### Brief:
Every line in the records below that holds the word "code" is to be copied.

### Entries supplied:
Content starts

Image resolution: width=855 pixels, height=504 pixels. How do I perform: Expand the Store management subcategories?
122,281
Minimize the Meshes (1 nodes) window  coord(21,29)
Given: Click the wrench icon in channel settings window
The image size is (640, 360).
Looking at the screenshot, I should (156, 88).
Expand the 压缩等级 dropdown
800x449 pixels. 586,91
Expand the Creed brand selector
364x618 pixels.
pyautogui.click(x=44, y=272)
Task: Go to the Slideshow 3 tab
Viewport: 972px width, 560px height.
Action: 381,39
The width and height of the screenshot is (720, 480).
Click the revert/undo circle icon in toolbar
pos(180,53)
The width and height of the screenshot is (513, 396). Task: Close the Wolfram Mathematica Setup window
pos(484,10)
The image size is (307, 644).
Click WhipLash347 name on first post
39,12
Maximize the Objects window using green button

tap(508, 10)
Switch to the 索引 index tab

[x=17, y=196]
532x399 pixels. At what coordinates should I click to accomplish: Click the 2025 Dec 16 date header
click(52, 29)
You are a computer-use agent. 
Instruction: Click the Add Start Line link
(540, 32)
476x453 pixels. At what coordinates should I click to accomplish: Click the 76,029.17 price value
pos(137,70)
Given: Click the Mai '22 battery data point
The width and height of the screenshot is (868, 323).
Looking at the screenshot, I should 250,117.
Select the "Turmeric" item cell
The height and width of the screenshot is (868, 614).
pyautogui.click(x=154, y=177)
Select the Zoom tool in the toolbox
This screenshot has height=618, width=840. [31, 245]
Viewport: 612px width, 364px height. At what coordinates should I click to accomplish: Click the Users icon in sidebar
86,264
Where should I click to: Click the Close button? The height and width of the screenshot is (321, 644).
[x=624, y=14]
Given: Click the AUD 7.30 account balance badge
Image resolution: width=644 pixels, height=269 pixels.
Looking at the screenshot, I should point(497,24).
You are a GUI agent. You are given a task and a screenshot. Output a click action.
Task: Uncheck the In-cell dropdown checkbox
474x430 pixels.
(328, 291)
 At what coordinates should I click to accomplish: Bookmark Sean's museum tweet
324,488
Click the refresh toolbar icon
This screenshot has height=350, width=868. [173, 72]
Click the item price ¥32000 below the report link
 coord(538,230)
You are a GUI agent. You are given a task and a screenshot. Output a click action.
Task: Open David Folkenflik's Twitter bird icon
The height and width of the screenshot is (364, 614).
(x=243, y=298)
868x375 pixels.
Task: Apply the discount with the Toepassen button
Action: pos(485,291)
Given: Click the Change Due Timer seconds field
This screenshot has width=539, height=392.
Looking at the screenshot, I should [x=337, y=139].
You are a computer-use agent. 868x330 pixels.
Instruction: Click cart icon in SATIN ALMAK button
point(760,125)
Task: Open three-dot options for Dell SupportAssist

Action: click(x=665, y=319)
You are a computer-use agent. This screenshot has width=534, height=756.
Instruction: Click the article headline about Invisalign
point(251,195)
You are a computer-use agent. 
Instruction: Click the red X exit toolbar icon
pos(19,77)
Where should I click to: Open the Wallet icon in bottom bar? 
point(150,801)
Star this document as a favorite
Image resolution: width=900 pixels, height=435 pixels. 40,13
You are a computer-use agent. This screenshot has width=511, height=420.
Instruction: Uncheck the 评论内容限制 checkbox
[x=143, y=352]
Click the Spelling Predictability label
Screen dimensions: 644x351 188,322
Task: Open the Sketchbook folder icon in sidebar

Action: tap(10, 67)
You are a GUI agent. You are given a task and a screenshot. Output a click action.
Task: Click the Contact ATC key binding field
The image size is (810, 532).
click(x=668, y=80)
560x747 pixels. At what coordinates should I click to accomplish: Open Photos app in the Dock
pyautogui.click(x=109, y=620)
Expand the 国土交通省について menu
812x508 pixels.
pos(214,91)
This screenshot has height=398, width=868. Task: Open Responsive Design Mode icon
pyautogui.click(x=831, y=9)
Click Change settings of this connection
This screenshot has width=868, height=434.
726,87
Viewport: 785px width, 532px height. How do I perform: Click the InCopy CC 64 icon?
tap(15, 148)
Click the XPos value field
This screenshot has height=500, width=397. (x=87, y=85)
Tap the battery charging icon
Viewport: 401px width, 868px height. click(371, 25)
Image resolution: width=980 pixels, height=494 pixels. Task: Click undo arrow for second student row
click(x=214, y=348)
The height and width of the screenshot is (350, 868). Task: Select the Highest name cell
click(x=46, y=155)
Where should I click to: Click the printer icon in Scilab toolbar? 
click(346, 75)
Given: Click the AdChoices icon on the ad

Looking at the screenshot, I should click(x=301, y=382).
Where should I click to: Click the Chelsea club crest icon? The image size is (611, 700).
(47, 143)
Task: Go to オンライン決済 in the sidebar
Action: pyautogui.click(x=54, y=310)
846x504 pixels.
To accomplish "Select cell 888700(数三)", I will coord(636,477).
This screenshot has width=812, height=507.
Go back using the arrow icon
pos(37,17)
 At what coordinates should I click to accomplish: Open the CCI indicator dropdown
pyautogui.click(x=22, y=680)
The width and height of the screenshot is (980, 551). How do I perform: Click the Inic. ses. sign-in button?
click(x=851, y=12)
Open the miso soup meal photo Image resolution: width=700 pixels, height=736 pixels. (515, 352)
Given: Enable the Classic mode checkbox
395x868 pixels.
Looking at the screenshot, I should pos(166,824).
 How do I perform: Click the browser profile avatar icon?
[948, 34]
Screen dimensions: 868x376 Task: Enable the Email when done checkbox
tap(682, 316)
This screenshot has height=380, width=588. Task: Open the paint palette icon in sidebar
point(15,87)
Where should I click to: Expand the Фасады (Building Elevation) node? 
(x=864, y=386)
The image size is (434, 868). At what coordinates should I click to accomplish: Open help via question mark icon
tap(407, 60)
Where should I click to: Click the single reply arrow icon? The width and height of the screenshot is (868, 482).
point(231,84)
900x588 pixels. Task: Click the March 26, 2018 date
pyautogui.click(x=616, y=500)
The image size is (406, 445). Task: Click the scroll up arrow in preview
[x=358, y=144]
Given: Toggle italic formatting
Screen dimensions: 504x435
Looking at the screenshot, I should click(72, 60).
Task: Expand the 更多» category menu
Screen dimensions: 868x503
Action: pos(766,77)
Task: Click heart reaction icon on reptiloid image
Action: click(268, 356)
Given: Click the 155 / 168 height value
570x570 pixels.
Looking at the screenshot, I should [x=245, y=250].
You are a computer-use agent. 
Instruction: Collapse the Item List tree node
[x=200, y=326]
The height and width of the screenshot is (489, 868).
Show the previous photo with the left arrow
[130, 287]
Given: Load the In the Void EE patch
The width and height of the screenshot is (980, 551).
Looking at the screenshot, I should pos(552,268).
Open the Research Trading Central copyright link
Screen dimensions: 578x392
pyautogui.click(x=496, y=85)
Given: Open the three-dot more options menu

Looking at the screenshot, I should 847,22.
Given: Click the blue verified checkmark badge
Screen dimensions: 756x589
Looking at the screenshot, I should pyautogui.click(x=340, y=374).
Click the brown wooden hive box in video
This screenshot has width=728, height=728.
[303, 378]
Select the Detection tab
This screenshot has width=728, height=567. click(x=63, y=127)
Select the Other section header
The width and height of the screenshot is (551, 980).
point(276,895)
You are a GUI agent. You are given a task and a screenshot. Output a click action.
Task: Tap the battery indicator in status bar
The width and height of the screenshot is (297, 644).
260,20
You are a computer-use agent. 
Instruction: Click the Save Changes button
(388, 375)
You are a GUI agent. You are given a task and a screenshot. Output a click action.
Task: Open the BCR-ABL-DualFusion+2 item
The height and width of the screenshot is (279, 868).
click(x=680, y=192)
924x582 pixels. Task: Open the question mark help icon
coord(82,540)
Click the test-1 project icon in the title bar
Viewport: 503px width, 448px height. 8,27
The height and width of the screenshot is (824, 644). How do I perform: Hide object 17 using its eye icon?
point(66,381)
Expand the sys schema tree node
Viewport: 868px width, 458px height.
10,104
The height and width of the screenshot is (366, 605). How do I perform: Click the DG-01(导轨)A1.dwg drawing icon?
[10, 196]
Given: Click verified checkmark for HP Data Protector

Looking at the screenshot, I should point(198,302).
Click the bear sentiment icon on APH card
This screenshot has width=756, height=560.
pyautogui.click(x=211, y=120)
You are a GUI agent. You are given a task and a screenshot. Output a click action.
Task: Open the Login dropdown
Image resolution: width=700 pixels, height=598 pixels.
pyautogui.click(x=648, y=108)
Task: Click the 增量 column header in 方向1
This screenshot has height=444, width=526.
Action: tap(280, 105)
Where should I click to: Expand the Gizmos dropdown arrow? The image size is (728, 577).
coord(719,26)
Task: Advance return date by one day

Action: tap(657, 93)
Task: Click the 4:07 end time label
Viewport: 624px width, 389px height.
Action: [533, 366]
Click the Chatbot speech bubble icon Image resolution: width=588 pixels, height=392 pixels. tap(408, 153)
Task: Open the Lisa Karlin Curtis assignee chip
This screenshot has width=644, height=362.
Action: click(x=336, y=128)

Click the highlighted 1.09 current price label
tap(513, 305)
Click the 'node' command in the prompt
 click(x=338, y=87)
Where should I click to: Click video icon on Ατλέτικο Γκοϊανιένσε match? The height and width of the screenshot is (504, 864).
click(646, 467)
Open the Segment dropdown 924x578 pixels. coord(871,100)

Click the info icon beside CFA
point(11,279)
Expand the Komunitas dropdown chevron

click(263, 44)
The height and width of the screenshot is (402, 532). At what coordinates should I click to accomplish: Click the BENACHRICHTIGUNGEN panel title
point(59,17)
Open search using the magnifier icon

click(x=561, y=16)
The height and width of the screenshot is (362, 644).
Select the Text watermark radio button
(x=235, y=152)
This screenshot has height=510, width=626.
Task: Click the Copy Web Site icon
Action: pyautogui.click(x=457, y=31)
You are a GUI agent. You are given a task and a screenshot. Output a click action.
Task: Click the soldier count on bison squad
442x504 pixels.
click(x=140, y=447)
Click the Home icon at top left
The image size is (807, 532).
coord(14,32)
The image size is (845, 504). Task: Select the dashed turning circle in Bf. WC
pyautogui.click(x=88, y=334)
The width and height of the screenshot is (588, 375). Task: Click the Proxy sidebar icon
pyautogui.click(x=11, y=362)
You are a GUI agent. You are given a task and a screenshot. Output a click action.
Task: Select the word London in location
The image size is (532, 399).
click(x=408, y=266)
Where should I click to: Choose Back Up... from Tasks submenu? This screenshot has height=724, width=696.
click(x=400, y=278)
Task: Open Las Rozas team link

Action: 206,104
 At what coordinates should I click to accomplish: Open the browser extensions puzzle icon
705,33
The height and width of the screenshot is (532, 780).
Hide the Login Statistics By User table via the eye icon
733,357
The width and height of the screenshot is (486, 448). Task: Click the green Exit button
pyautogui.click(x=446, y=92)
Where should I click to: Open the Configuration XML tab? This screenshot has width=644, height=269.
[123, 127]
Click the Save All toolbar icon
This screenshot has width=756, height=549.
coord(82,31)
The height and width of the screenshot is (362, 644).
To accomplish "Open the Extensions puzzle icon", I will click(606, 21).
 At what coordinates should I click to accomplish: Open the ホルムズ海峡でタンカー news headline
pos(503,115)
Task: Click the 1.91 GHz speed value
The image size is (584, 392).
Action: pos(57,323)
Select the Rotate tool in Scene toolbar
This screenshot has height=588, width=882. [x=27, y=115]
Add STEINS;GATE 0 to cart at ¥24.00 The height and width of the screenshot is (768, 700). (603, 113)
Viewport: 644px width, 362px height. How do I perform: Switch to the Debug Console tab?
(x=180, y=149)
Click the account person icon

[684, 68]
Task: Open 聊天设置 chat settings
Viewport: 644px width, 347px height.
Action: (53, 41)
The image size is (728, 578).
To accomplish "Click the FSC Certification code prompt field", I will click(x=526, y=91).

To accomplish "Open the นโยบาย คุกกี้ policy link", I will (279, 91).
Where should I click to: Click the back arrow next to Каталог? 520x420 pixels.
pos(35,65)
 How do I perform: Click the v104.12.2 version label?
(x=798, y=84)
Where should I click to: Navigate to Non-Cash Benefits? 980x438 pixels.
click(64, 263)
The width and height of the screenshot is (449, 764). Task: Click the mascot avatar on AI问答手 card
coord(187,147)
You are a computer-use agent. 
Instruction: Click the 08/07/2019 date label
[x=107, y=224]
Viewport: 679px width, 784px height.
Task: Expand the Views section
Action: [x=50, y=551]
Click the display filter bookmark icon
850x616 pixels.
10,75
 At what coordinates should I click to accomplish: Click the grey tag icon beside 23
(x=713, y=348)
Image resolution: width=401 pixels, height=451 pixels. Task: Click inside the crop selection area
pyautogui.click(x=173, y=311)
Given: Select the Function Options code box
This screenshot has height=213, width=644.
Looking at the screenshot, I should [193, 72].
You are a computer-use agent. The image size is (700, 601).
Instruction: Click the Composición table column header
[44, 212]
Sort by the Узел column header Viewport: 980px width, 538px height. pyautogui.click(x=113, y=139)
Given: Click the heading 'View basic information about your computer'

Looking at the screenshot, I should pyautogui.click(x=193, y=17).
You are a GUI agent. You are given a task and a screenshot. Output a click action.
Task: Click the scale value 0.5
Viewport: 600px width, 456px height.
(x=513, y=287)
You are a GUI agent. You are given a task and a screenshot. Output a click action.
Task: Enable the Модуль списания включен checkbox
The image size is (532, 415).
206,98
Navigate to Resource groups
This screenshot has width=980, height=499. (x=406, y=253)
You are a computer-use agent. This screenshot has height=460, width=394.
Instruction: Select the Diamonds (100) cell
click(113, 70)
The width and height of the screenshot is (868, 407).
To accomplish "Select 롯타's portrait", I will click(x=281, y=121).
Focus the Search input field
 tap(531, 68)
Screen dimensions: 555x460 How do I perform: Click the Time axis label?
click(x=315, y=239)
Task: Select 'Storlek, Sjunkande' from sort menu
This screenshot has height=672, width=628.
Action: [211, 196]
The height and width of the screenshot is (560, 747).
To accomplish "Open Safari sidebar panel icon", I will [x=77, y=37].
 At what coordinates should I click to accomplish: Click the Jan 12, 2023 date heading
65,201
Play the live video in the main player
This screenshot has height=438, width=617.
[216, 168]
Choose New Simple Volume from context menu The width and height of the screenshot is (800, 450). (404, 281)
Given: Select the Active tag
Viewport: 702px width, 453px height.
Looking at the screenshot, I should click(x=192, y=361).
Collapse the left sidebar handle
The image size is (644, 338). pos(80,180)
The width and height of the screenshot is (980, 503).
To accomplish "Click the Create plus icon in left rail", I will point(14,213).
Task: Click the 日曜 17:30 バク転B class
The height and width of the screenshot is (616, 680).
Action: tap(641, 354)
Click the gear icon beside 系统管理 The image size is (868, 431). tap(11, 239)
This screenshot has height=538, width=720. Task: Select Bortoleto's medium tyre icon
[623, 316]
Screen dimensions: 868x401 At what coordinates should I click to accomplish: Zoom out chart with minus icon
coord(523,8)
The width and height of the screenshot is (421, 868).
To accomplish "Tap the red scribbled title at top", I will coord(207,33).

Content ends

### Solution:
To accomplish "Click the FSC Certification code prompt field", I will click(x=526, y=91).
Given: Select the Function Options code box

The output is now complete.